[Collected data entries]

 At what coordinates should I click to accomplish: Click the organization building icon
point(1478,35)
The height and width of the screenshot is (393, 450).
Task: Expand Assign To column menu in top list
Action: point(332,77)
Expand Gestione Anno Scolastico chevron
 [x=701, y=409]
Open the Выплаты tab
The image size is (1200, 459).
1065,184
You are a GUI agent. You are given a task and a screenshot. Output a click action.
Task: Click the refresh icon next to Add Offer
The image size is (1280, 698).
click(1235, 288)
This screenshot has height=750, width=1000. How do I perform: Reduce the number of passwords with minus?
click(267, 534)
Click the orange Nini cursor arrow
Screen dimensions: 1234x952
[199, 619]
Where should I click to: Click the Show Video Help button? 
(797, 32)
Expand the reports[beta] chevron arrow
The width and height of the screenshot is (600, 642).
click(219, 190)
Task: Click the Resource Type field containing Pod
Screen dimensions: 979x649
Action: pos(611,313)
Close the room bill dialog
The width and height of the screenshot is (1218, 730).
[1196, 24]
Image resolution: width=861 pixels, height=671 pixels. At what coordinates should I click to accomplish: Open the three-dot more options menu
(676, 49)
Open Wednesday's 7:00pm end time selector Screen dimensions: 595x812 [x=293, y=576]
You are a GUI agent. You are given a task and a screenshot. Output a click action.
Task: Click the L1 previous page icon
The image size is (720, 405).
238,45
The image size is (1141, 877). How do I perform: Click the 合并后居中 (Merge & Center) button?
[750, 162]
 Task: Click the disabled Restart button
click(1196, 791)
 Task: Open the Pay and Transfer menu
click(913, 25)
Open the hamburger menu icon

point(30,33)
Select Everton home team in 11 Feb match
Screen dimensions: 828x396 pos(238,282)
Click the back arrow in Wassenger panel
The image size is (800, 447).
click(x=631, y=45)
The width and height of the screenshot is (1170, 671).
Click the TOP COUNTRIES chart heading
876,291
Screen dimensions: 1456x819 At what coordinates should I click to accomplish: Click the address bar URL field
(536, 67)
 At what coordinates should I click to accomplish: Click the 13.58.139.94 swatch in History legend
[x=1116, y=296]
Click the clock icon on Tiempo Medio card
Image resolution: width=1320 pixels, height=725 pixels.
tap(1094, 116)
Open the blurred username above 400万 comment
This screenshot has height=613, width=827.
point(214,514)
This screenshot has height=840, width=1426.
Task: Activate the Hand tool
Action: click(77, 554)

**Exercise description**
Please repeat all the records above exactly as they appear.

**Answer section**
 At what coordinates should I click to accomplish: Click the organization building icon
point(1478,35)
The height and width of the screenshot is (393, 450).
Task: Expand Assign To column menu in top list
Action: point(332,77)
Expand Gestione Anno Scolastico chevron
 [x=701, y=409]
Open the Выплаты tab
The image size is (1200, 459).
1065,184
You are a GUI agent. You are given a task and a screenshot. Output a click action.
Task: Click the refresh icon next to Add Offer
The image size is (1280, 698).
click(1235, 288)
This screenshot has height=750, width=1000. How do I perform: Reduce the number of passwords with minus?
click(267, 534)
Click the orange Nini cursor arrow
Screen dimensions: 1234x952
[199, 619]
Where should I click to: Click the Show Video Help button? 
(797, 32)
Expand the reports[beta] chevron arrow
The width and height of the screenshot is (600, 642).
click(219, 190)
Task: Click the Resource Type field containing Pod
Screen dimensions: 979x649
Action: pos(611,313)
Close the room bill dialog
The width and height of the screenshot is (1218, 730).
[1196, 24]
Image resolution: width=861 pixels, height=671 pixels. At what coordinates should I click to accomplish: Open the three-dot more options menu
(676, 49)
Open Wednesday's 7:00pm end time selector Screen dimensions: 595x812 [x=293, y=576]
You are a GUI agent. You are given a task and a screenshot. Output a click action.
Task: Click the L1 previous page icon
The image size is (720, 405).
238,45
The image size is (1141, 877). How do I perform: Click the 合并后居中 (Merge & Center) button?
[750, 162]
 Task: Click the disabled Restart button
click(1196, 791)
 Task: Open the Pay and Transfer menu
click(913, 25)
Open the hamburger menu icon

point(30,33)
Select Everton home team in 11 Feb match
Screen dimensions: 828x396 pos(238,282)
Click the back arrow in Wassenger panel
The image size is (800, 447).
click(x=631, y=45)
The width and height of the screenshot is (1170, 671).
Click the TOP COUNTRIES chart heading
876,291
Screen dimensions: 1456x819 At what coordinates should I click to accomplish: Click the address bar URL field
(536, 67)
 At what coordinates should I click to accomplish: Click the 13.58.139.94 swatch in History legend
[x=1116, y=296]
Click the clock icon on Tiempo Medio card
Image resolution: width=1320 pixels, height=725 pixels.
tap(1094, 116)
Open the blurred username above 400万 comment
This screenshot has height=613, width=827.
point(214,514)
This screenshot has height=840, width=1426.
Task: Activate the Hand tool
Action: click(77, 554)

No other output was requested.